Parker continues: “An additional $300 billion a year is given to private foundations and public charities, which offer little in the way of transparency or accountability. This is not entirely their fault. Philanthropy isn’t subject to normal market forces. From an economic perspective, it may be the most distorted market in the world, the only one where the buyer of a good or service—the ‘donor’—isn’t the ultimate recipient of the value that good or service has to offer.”
Like many tech philanthropists, Parker’s biggest beef with these institutions is impact. And he believes philanthropy, like the government, is a dusty old model ripe for reframing. Parker recommends that, above all, hacker philanthropy should remain small and agile, not bloated and slow, “taking on the worst characteristics of government. Hacker philanthropists must resist the urge to institutionalize and must never stop making big bets.”
While approaching it in new ways, Silicon Valley individuals are following a long tradition in American history among its industrial leaders by moving into philanthropy. Andrew Carnegie wrote the article “The Gospel of Wealth” in 1889 about the responsibility of philanthropy for those of self-made wealth, and John D. Rockefeller set up his foundation in 1913 “to promote the well-being of humanity throughout the world.”
Social good enterprise and the idea of being good and profitable at the same time aren’t totally new either. Many historic leaders simply saw keeping a town employed as a form of benevolence. Rockefeller, in his autobiography, said his biggest philanthropic achievement was providing employment, notes Ben Soskis, research associate at the Center on Nonprofits and Philanthropy at the Urban Institute, George Mason University. Though Silicon Valley’s approach is more intertwined, he says. “The idea of marrying capitalism with philanthropic good work was there, but there were still boundaries; Rockefeller wasn’t calling it Standard Oil philanthropy. It was notional, not operationalized in the same way as with the Silicon Valley guys.”

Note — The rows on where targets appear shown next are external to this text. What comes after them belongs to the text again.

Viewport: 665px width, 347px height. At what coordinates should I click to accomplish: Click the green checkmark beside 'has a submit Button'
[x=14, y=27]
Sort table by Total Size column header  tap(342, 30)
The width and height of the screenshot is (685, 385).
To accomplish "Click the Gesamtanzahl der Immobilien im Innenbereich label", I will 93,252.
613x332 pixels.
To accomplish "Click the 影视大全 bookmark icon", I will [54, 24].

Henry Ford had a similarly pragmatic approach. “If you go back through Ford’s papers, it was very clear that, in order for him to be successful at building his large-scale car manufacturing structures, he needed to sustain the entire city of Detroit because, when the city wasn’t functional, his workers weren’t functional, the cars weren’t made, and he couldn’t make a profit,” says Danah Boyd. “You hear these classic tropes that he wanted to make it so his workers could afford a Ford, and that was one of the shticks. A lot of it, however, was what we would look at now as a double bottom line, because he was so commit
ted to making certain that Detroit was stable while he was alive, even at the expense of short-term profits, that he did all of this work on education and communities. It was necessary for his capitalist infrastructure.”

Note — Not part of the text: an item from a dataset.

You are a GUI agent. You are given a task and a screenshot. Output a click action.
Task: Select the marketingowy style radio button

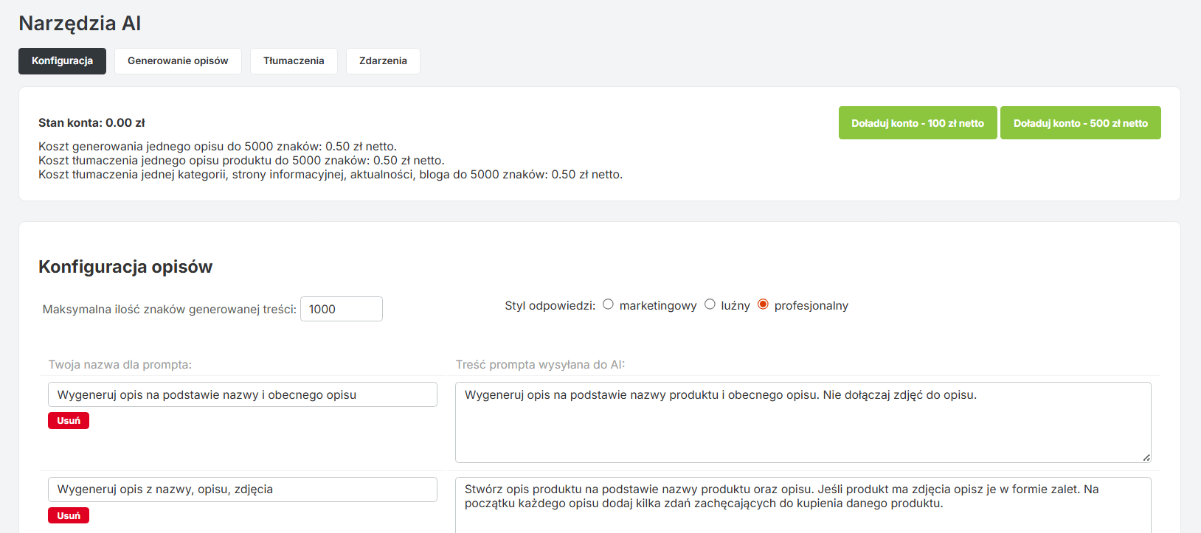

Where America in the early twentieth century was a blank canvas in need of many public services (such as libraries), now poor developing markets from Africa to Myanmar—struggling with scant infrastructure, disease, and access to technology, or being hit hard by natural disasters—are luring Silicon Valley titans. Here they’re moving in with promises to eradicate disease, improve education, provide internet access, and more.

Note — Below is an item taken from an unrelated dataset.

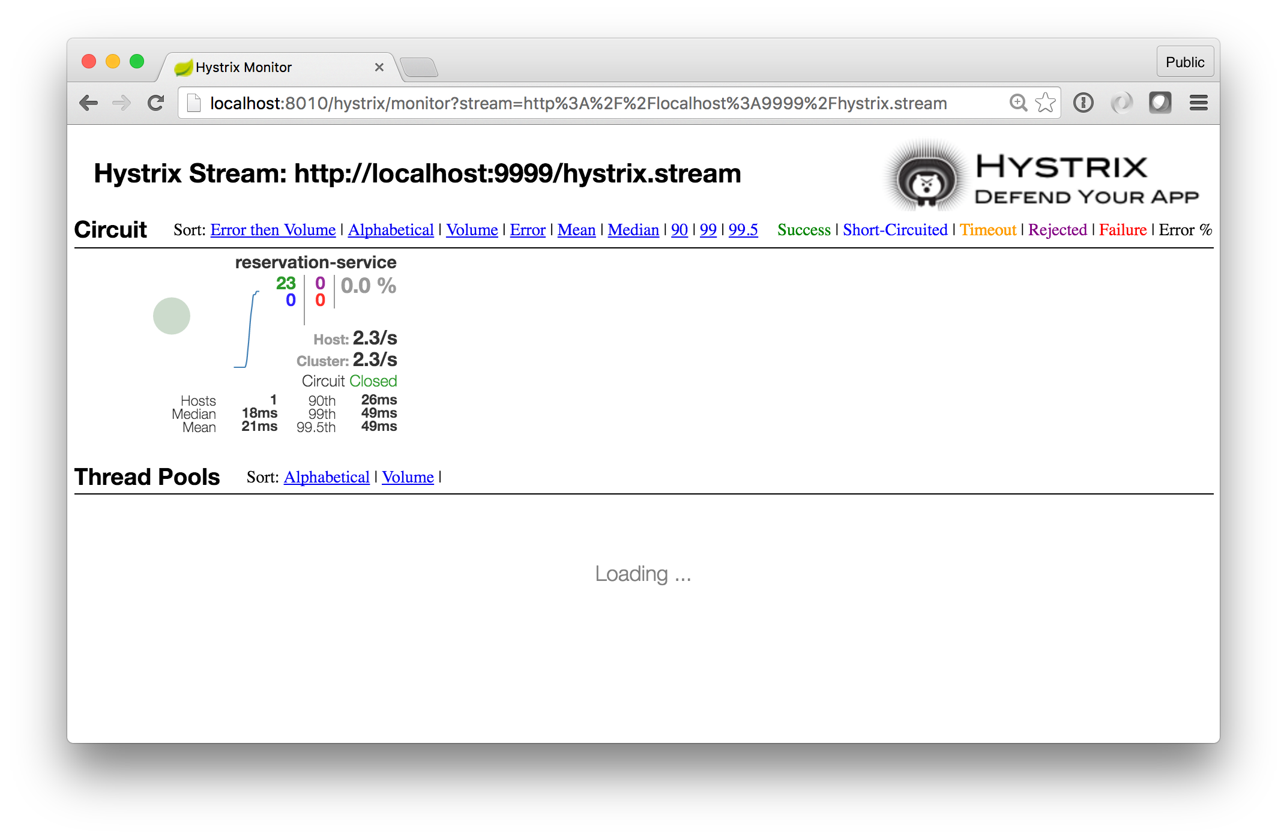
Task: Open a new tab button
Action: (419, 68)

“There’s definitely a strong element of self-interest and of imperialism in those kinds of efforts,” says Aaron Dorfman, executive director of the National Committee for Responsive Philanthropy. “Will those projects help people and make their lives better? Absolutely. Will those projects help enrich the very people who have been funding the projects? Absolutely. It’s a troubling paradox. When we concentrate so much wealth in the hands of so few, they are able to pull so many more levers to try and influence how the world works. I think that can be a real danger for democracy.”